Aaron Moore, president of Precision Painting and Founder of CPIA believes the company’s acquisition of Paintzen and its subsequent launch of PPG Services turns PPG from his supplier into his competitor. “Not only will the painting contractor get paid less for a job if they use this portal, but they will also be buying paint from PPG,” Moore says.

According to Divya Thadani, PPG Director of Strategy and Business Development, Architectural Coatings, “PPG Services pricing is based on an algorithm that utilizes the PCA’s standard production rates as well as fair labor rates for consistency and transparency, with the goal of allowing painters to maintain the profit margins they see today.”

Craig Bundren, president of Bundren Painting & Drywall in Katy, Texas, is also nervous about the program. He and others like him have spent years developing professional businesses with insurances, project management and other business skills, he reminds us. PPG’s model might benefit smaller contractors and those new to the industry, Bundren suggests, but it might attract people who are less qualified. “Some of those businesses might be good painters, but they haven’t built a business, and PPG is going to build it for them,” he predicts.
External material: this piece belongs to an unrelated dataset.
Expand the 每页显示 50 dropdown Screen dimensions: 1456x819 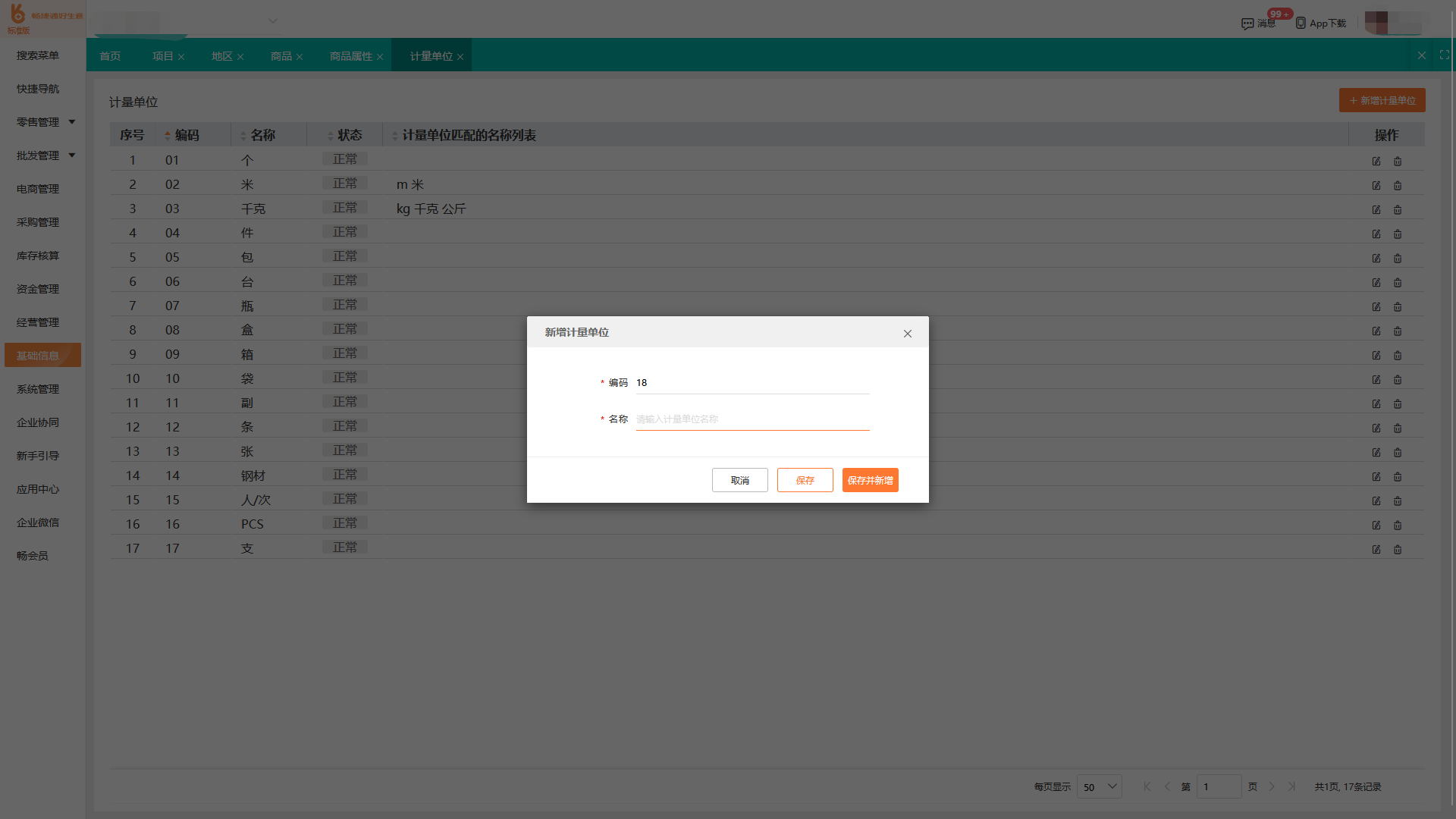coord(1099,786)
And in a sense, this is true, in that companies who like to paint but aren’t that business oriented can now rely on PPG to handle a lot of that aspect for them. “PPG Services simplifies the project management process, providing small and medium-sized painting firms access to more jobs, allowing these painters to grow their businesses, and connecting our national account customers with a marketplace of established professional painters,” said Thadani, continuing that larger painting contractor also find value in the service.“ For example, some large contractors are looking to break in to new verticals or fill gaps during downtimes, and PPG Services can help them accomplish this,” she said.

PPG connected us with Joshua Martinez of Forza Painting in Hawthorne, California as a painter who is benefiting from the platform. “Since I don’t need to do any additional sales or marketing to get access to job, I work on through PPG Services, it’s been a really helpful way for me to take on more projects,” he said.
Moore argues against that. “If a painter took a job through Paintzen, the painter would essentially be working as a subcontractor,” he said. “They will lose work with existing clients or have to work for lower margins.”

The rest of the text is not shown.